An SMSF’s total in-house assets cannot exceed 5% of the fund’s market value at any point, measured both when an asset is first acquired and again at the end of each financial year on 30 June. In-house assets are investments that benefit people connected to the fund, including loans to related parties, investments in related entities, and fund property leased to related parties.
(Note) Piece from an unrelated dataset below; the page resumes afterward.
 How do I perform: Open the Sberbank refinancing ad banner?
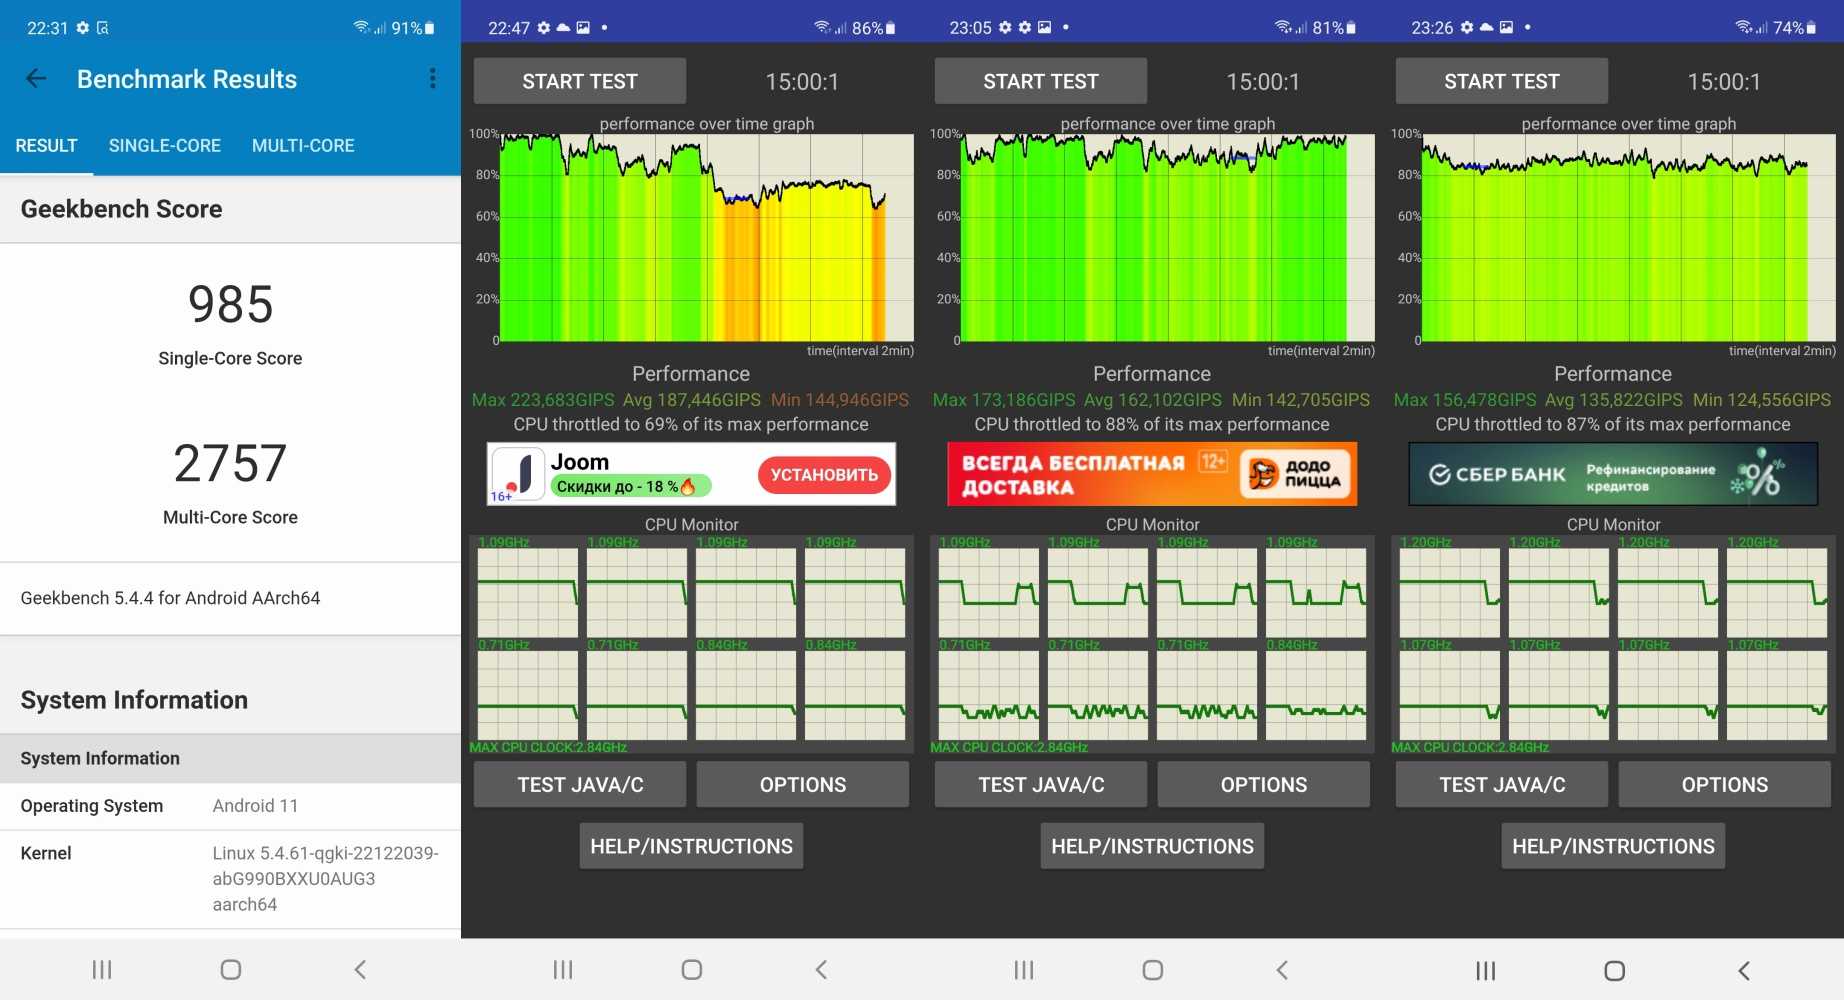tap(1612, 474)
Breaching the limit triggers a mandatory disposal obligation, and ignoring it can result in penalties of nearly $20,000 per trustee or, in the worst case, the fund losing its complying status and facing a 45% tax hit on its entire asset pool.
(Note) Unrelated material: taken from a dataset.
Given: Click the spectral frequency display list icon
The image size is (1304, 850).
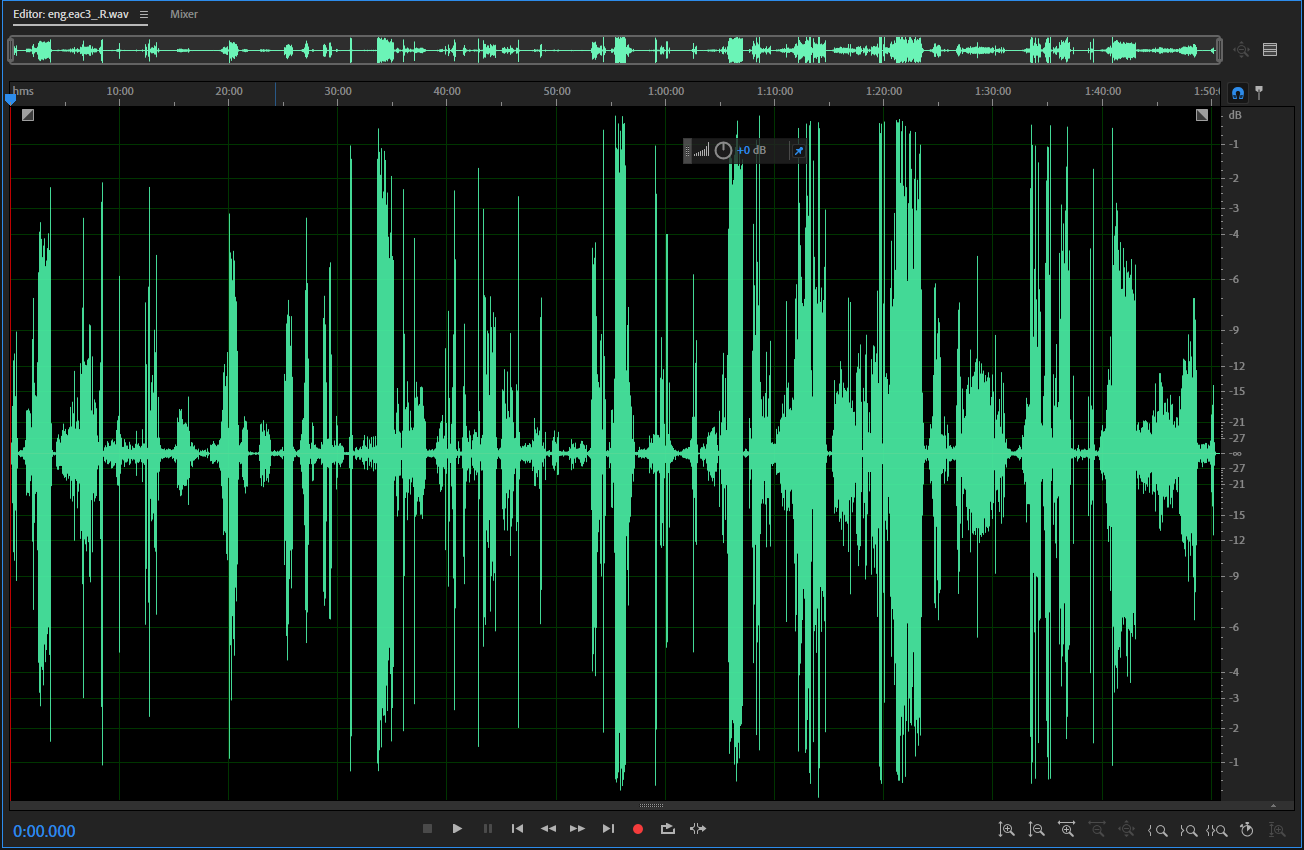Looking at the screenshot, I should pyautogui.click(x=1270, y=49).
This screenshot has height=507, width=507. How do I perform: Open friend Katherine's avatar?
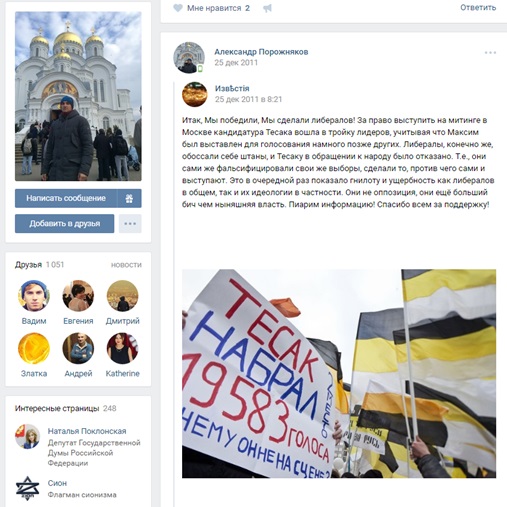[122, 348]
The Superannuation Industry (Supervision) Act 1993 (SIS Act) defines an in-house asset under Section 71(1) as any of the following:
These classifications apply regardless of whether the deal is struck on commercial terms, charges market-rate interest, or looks perfectly reasonable on paper. The law cares about the relationship, not whether the price was fair.
The related party net is deliberately wide. It catches fund members themselves, their relatives, and any entity (company, trust, or partnership) that those people control. Control generally means holding more than 50% of the voting power or value, or having significant influence over the entity’s operations.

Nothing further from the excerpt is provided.